What the exercise asks — Check every line below for the string "checkbox", and copy the lines that contain it.

Source material —
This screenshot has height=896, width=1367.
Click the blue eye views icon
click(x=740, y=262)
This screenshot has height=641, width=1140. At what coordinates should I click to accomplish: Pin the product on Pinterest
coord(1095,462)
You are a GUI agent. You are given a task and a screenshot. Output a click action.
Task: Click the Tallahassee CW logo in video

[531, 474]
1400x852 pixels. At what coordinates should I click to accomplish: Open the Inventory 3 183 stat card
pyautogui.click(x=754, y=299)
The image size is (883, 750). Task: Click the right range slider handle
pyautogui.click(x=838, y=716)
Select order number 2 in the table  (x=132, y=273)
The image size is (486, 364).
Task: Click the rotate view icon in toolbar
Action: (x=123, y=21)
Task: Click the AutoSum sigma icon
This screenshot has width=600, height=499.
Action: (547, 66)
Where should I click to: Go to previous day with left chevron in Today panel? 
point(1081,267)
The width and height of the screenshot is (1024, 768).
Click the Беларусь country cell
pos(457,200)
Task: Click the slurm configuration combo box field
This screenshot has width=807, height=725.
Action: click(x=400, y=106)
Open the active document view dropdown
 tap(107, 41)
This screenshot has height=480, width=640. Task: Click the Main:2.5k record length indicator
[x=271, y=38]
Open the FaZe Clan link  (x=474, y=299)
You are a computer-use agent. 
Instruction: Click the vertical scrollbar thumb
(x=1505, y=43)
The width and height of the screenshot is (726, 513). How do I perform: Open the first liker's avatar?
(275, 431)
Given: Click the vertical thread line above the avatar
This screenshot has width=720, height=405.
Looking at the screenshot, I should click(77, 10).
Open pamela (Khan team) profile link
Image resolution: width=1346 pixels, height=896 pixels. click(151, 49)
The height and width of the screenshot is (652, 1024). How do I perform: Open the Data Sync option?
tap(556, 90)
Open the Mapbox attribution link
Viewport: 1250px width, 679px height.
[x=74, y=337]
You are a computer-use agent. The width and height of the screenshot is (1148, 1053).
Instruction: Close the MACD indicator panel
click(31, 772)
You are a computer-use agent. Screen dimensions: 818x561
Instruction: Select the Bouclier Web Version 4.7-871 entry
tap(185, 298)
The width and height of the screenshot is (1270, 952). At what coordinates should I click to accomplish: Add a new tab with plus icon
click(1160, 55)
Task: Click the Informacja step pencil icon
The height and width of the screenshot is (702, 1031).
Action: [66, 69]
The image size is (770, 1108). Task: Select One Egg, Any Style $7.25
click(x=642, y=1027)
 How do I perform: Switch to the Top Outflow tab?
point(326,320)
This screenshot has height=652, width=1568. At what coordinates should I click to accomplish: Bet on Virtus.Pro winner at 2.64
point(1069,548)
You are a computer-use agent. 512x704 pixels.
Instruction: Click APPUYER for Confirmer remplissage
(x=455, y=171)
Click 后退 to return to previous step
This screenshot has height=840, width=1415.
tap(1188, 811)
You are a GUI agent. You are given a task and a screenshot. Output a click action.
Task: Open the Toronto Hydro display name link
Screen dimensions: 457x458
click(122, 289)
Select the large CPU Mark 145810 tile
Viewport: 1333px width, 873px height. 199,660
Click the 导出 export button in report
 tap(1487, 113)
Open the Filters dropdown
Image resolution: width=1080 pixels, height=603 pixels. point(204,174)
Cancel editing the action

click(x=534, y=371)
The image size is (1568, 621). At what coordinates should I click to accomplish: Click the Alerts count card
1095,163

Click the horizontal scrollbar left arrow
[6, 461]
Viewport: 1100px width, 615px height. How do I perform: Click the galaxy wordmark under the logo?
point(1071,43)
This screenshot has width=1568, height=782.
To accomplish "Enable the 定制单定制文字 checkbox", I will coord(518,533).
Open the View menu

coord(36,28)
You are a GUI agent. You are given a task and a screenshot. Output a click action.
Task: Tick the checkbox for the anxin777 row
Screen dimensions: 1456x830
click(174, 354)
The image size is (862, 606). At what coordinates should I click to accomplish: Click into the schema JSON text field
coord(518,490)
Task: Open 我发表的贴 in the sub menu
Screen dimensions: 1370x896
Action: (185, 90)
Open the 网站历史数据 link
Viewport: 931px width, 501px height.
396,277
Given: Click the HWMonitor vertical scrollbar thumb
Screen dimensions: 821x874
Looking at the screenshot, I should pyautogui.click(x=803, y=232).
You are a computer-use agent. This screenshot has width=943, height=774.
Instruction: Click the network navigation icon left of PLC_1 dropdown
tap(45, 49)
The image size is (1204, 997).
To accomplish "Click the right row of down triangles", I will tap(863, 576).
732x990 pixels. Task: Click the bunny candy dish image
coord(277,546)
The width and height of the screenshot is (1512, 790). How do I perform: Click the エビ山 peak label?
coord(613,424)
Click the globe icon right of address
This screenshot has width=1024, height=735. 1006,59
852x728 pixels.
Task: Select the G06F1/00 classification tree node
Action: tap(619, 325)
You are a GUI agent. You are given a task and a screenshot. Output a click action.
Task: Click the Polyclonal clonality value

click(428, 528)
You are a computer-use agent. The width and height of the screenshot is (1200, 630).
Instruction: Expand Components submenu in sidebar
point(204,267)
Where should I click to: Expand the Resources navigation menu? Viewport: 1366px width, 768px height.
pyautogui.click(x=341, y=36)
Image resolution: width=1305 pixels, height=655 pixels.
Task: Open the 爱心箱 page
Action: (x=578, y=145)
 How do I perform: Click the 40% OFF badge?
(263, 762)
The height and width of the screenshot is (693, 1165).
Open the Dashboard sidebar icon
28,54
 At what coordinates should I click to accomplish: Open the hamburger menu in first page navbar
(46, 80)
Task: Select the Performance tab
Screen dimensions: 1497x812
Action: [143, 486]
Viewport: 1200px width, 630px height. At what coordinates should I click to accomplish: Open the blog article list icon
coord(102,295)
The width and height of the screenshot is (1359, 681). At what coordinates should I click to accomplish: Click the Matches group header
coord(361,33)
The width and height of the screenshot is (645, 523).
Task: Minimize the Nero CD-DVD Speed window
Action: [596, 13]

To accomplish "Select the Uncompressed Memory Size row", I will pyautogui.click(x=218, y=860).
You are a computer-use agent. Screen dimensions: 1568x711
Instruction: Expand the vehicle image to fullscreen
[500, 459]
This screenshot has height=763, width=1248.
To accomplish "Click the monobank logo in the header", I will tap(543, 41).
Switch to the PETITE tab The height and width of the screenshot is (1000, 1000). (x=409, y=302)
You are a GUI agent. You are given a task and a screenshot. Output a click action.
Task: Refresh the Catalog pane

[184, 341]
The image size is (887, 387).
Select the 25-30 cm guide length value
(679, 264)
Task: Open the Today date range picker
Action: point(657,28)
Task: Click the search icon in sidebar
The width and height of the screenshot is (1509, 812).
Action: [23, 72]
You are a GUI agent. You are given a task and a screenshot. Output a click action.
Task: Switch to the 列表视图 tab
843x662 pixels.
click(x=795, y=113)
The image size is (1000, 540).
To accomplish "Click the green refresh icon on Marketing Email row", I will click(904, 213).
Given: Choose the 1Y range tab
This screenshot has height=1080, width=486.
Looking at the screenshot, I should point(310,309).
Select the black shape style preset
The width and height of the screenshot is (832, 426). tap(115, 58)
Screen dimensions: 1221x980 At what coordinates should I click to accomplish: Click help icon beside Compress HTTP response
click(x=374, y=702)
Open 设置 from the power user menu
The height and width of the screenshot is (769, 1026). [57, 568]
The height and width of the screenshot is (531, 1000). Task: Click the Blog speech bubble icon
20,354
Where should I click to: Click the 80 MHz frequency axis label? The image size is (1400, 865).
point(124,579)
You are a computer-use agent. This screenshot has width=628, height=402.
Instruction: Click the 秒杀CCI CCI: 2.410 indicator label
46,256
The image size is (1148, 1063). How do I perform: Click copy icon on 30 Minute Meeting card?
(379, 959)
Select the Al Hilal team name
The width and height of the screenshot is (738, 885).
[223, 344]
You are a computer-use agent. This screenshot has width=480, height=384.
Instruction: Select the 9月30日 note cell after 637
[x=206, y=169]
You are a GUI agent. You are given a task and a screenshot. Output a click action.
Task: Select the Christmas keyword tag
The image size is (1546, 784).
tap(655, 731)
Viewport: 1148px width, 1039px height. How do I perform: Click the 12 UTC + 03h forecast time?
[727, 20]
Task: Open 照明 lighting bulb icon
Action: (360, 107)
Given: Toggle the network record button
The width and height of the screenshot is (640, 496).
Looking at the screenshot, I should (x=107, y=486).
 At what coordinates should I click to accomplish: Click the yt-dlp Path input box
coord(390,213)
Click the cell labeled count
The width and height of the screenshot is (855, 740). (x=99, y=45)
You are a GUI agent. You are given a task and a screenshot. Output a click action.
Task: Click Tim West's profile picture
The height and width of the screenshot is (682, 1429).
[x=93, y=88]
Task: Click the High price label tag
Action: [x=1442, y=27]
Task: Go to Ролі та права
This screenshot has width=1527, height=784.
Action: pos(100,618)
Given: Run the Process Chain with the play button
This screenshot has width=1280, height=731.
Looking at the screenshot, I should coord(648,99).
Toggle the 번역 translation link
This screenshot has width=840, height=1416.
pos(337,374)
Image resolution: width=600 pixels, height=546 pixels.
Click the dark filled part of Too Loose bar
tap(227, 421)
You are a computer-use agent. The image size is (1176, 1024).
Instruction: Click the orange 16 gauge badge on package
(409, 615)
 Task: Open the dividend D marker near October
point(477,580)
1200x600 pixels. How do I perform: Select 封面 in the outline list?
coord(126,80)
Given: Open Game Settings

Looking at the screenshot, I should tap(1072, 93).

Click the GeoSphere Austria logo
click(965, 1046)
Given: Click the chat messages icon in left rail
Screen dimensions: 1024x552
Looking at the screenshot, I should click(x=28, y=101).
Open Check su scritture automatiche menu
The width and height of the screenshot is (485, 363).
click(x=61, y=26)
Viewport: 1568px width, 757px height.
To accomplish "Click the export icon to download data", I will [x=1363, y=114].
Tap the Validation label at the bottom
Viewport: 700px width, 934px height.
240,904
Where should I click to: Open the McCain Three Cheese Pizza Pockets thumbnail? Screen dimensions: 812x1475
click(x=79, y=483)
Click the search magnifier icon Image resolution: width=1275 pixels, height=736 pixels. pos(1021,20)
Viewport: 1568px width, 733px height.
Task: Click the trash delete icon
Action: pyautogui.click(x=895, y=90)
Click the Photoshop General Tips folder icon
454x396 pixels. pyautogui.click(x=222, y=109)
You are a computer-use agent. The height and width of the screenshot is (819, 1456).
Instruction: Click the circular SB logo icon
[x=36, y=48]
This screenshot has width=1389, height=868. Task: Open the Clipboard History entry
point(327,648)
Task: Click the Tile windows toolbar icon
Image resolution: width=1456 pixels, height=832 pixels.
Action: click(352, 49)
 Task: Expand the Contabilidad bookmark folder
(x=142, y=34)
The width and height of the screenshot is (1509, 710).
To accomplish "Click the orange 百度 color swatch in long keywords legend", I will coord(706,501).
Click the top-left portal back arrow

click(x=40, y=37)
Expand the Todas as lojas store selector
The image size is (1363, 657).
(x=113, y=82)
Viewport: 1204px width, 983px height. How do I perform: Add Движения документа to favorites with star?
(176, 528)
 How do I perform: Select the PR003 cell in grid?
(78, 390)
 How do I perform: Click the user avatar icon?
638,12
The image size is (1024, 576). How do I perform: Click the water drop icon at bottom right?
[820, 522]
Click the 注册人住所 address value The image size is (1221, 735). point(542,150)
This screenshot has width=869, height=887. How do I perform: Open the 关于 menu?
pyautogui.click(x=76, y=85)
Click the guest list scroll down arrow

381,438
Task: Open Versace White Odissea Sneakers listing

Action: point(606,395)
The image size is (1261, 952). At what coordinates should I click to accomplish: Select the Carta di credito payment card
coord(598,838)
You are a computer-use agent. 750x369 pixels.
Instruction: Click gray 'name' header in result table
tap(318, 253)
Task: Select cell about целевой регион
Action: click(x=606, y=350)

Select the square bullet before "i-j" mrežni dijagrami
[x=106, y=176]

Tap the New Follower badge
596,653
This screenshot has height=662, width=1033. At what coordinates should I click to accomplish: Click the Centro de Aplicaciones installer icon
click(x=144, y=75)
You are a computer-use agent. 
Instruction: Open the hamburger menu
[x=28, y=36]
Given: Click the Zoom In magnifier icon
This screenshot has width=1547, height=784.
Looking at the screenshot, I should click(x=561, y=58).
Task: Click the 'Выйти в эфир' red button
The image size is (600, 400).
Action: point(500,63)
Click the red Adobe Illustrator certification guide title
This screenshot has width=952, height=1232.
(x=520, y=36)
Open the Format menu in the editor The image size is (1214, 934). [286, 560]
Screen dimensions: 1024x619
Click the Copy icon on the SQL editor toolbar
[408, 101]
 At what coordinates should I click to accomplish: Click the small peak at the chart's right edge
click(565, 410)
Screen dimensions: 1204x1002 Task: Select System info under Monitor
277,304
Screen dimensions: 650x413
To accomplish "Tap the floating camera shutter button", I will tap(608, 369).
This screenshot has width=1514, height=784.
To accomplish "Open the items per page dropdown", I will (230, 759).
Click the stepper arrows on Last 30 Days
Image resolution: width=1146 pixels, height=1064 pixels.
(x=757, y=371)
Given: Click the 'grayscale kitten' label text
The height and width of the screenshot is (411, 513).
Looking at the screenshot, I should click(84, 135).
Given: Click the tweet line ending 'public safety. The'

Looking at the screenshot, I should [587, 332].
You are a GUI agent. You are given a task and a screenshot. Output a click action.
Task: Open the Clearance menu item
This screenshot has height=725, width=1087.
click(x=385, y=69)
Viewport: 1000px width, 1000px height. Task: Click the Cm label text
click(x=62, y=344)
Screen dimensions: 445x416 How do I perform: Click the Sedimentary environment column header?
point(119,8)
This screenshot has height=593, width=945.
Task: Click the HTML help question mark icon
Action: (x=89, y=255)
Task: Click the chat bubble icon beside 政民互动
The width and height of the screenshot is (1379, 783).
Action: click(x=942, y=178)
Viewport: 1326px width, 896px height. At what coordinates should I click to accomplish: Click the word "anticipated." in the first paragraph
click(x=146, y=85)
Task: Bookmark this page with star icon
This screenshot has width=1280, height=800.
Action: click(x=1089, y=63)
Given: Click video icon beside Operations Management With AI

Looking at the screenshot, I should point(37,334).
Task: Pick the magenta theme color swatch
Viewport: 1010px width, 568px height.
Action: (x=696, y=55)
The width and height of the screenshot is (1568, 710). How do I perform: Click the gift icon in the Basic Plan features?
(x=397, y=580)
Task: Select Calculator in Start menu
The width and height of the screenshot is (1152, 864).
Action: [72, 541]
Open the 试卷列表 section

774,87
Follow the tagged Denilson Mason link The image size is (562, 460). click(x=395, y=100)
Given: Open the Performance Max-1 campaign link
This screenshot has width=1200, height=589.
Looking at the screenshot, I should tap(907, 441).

Result for this exercise —
To accomplish "Enable the 定制单定制文字 checkbox", I will coord(518,533).
Task: Tick the checkbox for the anxin777 row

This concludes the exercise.